### Directions:
Would you repeat the entries beneath, with nothing changed?

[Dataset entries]
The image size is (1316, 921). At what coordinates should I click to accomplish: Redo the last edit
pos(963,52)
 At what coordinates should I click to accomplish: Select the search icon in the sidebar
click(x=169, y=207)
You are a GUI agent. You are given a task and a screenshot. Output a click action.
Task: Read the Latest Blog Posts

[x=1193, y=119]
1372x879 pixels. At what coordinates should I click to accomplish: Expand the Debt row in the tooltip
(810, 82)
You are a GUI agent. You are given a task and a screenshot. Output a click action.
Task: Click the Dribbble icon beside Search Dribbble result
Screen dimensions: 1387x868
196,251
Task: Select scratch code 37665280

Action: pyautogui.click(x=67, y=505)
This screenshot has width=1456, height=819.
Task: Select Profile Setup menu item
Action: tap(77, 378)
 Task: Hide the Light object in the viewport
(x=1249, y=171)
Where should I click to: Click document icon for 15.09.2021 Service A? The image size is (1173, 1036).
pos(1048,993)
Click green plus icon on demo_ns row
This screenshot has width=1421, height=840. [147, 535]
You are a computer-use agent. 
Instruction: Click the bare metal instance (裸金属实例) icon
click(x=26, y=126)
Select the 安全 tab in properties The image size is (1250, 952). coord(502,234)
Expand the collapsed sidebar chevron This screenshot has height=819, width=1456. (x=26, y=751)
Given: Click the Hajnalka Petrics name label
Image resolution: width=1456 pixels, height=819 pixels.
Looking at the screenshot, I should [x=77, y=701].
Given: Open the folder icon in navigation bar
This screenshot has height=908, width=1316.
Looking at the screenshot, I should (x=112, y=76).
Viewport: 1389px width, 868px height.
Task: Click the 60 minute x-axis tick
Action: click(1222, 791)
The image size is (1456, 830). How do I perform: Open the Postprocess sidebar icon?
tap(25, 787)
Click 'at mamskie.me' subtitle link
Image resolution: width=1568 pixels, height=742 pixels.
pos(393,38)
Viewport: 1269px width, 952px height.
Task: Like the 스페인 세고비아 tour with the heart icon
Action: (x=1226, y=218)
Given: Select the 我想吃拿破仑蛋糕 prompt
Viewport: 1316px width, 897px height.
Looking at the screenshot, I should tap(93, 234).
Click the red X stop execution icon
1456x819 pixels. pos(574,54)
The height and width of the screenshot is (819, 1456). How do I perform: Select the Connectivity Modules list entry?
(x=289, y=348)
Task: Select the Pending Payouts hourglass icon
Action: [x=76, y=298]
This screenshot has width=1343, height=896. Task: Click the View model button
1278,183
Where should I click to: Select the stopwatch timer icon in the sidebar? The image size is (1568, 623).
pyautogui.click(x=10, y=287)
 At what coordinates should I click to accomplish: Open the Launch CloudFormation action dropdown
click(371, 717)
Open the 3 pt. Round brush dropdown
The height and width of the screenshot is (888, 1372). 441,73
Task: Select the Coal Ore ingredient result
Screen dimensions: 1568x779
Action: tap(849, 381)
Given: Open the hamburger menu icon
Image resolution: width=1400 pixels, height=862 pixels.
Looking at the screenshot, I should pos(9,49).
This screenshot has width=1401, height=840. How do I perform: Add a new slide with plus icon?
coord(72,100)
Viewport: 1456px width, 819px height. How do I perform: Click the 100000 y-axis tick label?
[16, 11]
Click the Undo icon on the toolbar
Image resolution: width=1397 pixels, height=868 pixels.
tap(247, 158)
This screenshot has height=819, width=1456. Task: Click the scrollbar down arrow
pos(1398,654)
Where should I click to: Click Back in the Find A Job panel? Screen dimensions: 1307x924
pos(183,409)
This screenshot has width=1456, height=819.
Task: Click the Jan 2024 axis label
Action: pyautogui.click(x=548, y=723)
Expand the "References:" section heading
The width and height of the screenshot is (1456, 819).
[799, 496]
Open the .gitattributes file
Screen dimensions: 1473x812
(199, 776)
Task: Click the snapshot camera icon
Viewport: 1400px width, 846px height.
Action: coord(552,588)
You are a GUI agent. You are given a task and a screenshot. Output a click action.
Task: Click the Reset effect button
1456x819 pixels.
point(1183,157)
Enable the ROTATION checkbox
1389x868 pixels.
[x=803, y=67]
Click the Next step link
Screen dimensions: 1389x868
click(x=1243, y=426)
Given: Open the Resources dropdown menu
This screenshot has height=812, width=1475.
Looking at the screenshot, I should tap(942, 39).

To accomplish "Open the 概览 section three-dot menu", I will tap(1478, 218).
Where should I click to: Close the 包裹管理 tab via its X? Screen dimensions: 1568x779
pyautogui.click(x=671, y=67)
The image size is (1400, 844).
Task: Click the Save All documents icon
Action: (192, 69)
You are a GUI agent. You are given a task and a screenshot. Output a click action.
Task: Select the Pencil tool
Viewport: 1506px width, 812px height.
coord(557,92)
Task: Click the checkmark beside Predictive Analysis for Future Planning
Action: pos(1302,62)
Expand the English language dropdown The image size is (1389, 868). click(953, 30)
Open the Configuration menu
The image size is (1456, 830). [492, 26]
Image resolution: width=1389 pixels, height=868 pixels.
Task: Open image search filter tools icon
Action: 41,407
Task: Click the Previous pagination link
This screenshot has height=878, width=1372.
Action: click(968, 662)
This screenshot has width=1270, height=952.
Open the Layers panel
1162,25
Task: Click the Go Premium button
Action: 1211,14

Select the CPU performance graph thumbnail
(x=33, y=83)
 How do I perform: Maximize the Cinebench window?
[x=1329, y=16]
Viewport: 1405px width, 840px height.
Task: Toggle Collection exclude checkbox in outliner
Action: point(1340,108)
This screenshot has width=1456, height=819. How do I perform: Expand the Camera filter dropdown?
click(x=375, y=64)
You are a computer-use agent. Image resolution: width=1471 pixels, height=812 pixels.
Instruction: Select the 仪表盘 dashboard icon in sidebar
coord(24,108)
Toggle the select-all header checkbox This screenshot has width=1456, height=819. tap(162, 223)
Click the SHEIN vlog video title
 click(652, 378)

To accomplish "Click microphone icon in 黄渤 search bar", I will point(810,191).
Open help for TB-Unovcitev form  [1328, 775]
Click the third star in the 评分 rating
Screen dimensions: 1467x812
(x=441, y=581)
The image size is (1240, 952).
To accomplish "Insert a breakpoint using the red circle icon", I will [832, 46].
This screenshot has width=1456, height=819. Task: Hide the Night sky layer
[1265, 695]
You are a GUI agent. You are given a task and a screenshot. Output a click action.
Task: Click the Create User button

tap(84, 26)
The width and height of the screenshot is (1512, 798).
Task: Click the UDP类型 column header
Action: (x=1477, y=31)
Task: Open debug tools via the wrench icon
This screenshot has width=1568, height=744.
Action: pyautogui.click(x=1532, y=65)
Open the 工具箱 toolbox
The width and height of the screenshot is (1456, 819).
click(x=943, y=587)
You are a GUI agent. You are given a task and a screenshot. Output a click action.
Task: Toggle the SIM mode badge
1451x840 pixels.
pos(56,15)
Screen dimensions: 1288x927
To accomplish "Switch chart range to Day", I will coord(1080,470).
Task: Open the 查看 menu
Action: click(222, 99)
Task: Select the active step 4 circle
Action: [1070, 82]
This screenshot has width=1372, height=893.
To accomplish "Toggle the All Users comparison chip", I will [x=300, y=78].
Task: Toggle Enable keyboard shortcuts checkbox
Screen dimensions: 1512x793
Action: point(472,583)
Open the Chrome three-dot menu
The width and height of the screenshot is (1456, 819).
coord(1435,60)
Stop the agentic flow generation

### Result of the exercise:
The image size is (1316, 921). At what coordinates should I click to accomplish: Redo the last edit
pos(963,52)
 At what coordinates should I click to accomplish: Select the search icon in the sidebar
click(x=169, y=207)
You are a GUI agent. You are given a task and a screenshot. Output a click action.
Task: Read the Latest Blog Posts

[x=1193, y=119]
1372x879 pixels. At what coordinates should I click to accomplish: Expand the Debt row in the tooltip
(810, 82)
You are a GUI agent. You are given a task and a screenshot. Output a click action.
Task: Click the Dribbble icon beside Search Dribbble result
Screen dimensions: 1387x868
196,251
Task: Select scratch code 37665280

Action: pyautogui.click(x=67, y=505)
This screenshot has width=1456, height=819.
Task: Select Profile Setup menu item
Action: tap(77, 378)
 Task: Hide the Light object in the viewport
(x=1249, y=171)
Where should I click to: Click document icon for 15.09.2021 Service A? The image size is (1173, 1036).
pos(1048,993)
Click green plus icon on demo_ns row
This screenshot has width=1421, height=840. [147, 535]
You are a computer-use agent. 
Instruction: Click the bare metal instance (裸金属实例) icon
click(x=26, y=126)
Select the 安全 tab in properties The image size is (1250, 952). coord(502,234)
Expand the collapsed sidebar chevron This screenshot has height=819, width=1456. (x=26, y=751)
Given: Click the Hajnalka Petrics name label
Image resolution: width=1456 pixels, height=819 pixels.
Looking at the screenshot, I should [x=77, y=701].
Given: Open the folder icon in navigation bar
This screenshot has height=908, width=1316.
Looking at the screenshot, I should (x=112, y=76).
Viewport: 1389px width, 868px height.
Task: Click the 60 minute x-axis tick
Action: click(1222, 791)
The image size is (1456, 830). How do I perform: Open the Postprocess sidebar icon?
tap(25, 787)
Click 'at mamskie.me' subtitle link
Image resolution: width=1568 pixels, height=742 pixels.
pos(393,38)
Viewport: 1269px width, 952px height.
Task: Like the 스페인 세고비아 tour with the heart icon
Action: (x=1226, y=218)
Given: Select the 我想吃拿破仑蛋糕 prompt
Viewport: 1316px width, 897px height.
Looking at the screenshot, I should tap(93, 234).
Click the red X stop execution icon
1456x819 pixels. pos(574,54)
The height and width of the screenshot is (819, 1456). How do I perform: Select the Connectivity Modules list entry?
(x=289, y=348)
Task: Select the Pending Payouts hourglass icon
Action: [x=76, y=298]
This screenshot has width=1343, height=896. Task: Click the View model button
1278,183
Where should I click to: Select the stopwatch timer icon in the sidebar? The image size is (1568, 623).
pyautogui.click(x=10, y=287)
 At what coordinates should I click to accomplish: Open the Launch CloudFormation action dropdown
click(371, 717)
Open the 3 pt. Round brush dropdown
The height and width of the screenshot is (888, 1372). 441,73
Task: Select the Coal Ore ingredient result
Screen dimensions: 1568x779
Action: tap(849, 381)
Given: Open the hamburger menu icon
Image resolution: width=1400 pixels, height=862 pixels.
Looking at the screenshot, I should pos(9,49).
This screenshot has width=1401, height=840. How do I perform: Add a new slide with plus icon?
coord(72,100)
Viewport: 1456px width, 819px height. How do I perform: Click the 100000 y-axis tick label?
[16, 11]
Click the Undo icon on the toolbar
Image resolution: width=1397 pixels, height=868 pixels.
tap(247, 158)
This screenshot has height=819, width=1456. Task: Click the scrollbar down arrow
pos(1398,654)
Where should I click to: Click Back in the Find A Job panel? Screen dimensions: 1307x924
pos(183,409)
This screenshot has width=1456, height=819.
Task: Click the Jan 2024 axis label
Action: pyautogui.click(x=548, y=723)
Expand the "References:" section heading
The width and height of the screenshot is (1456, 819).
[799, 496]
Open the .gitattributes file
Screen dimensions: 1473x812
(199, 776)
Task: Click the snapshot camera icon
Viewport: 1400px width, 846px height.
Action: coord(552,588)
You are a GUI agent. You are given a task and a screenshot. Output a click action.
Task: Click the Reset effect button
1456x819 pixels.
point(1183,157)
Enable the ROTATION checkbox
1389x868 pixels.
[x=803, y=67]
Click the Next step link
Screen dimensions: 1389x868
click(x=1243, y=426)
Given: Open the Resources dropdown menu
This screenshot has height=812, width=1475.
Looking at the screenshot, I should tap(942, 39).

To accomplish "Open the 概览 section three-dot menu", I will tap(1478, 218).
Where should I click to: Close the 包裹管理 tab via its X? Screen dimensions: 1568x779
pyautogui.click(x=671, y=67)
The image size is (1400, 844).
Task: Click the Save All documents icon
Action: (192, 69)
You are a GUI agent. You are given a task and a screenshot. Output a click action.
Task: Select the Pencil tool
Viewport: 1506px width, 812px height.
coord(557,92)
Task: Click the checkmark beside Predictive Analysis for Future Planning
Action: pos(1302,62)
Expand the English language dropdown The image size is (1389, 868). click(953, 30)
Open the Configuration menu
The image size is (1456, 830). [492, 26]
Image resolution: width=1389 pixels, height=868 pixels.
Task: Open image search filter tools icon
Action: 41,407
Task: Click the Previous pagination link
This screenshot has height=878, width=1372.
Action: click(968, 662)
This screenshot has width=1270, height=952.
Open the Layers panel
1162,25
Task: Click the Go Premium button
Action: 1211,14

Select the CPU performance graph thumbnail
(x=33, y=83)
 How do I perform: Maximize the Cinebench window?
[x=1329, y=16]
Viewport: 1405px width, 840px height.
Task: Toggle Collection exclude checkbox in outliner
Action: point(1340,108)
This screenshot has width=1456, height=819. How do I perform: Expand the Camera filter dropdown?
click(x=375, y=64)
You are a computer-use agent. Image resolution: width=1471 pixels, height=812 pixels.
Instruction: Select the 仪表盘 dashboard icon in sidebar
coord(24,108)
Toggle the select-all header checkbox This screenshot has width=1456, height=819. tap(162, 223)
Click the SHEIN vlog video title
 click(652, 378)

To accomplish "Click microphone icon in 黄渤 search bar", I will point(810,191).
Open help for TB-Unovcitev form  [1328, 775]
Click the third star in the 评分 rating
Screen dimensions: 1467x812
(x=441, y=581)
The image size is (1240, 952).
To accomplish "Insert a breakpoint using the red circle icon", I will [832, 46].
This screenshot has width=1456, height=819. Task: Hide the Night sky layer
[1265, 695]
You are a GUI agent. You are given a task and a screenshot. Output a click action.
Task: Click the Create User button

tap(84, 26)
The width and height of the screenshot is (1512, 798).
Task: Click the UDP类型 column header
Action: (x=1477, y=31)
Task: Open debug tools via the wrench icon
This screenshot has width=1568, height=744.
Action: pyautogui.click(x=1532, y=65)
Open the 工具箱 toolbox
The width and height of the screenshot is (1456, 819).
click(x=943, y=587)
You are a GUI agent. You are given a task and a screenshot. Output a click action.
Task: Toggle the SIM mode badge
1451x840 pixels.
pos(56,15)
Screen dimensions: 1288x927
To accomplish "Switch chart range to Day", I will coord(1080,470).
Task: Open the 查看 menu
Action: click(222, 99)
Task: Select the active step 4 circle
Action: [1070, 82]
This screenshot has width=1372, height=893.
To accomplish "Toggle the All Users comparison chip", I will [x=300, y=78].
Task: Toggle Enable keyboard shortcuts checkbox
Screen dimensions: 1512x793
Action: point(472,583)
Open the Chrome three-dot menu
The width and height of the screenshot is (1456, 819).
coord(1435,60)
Stop the agentic flow generation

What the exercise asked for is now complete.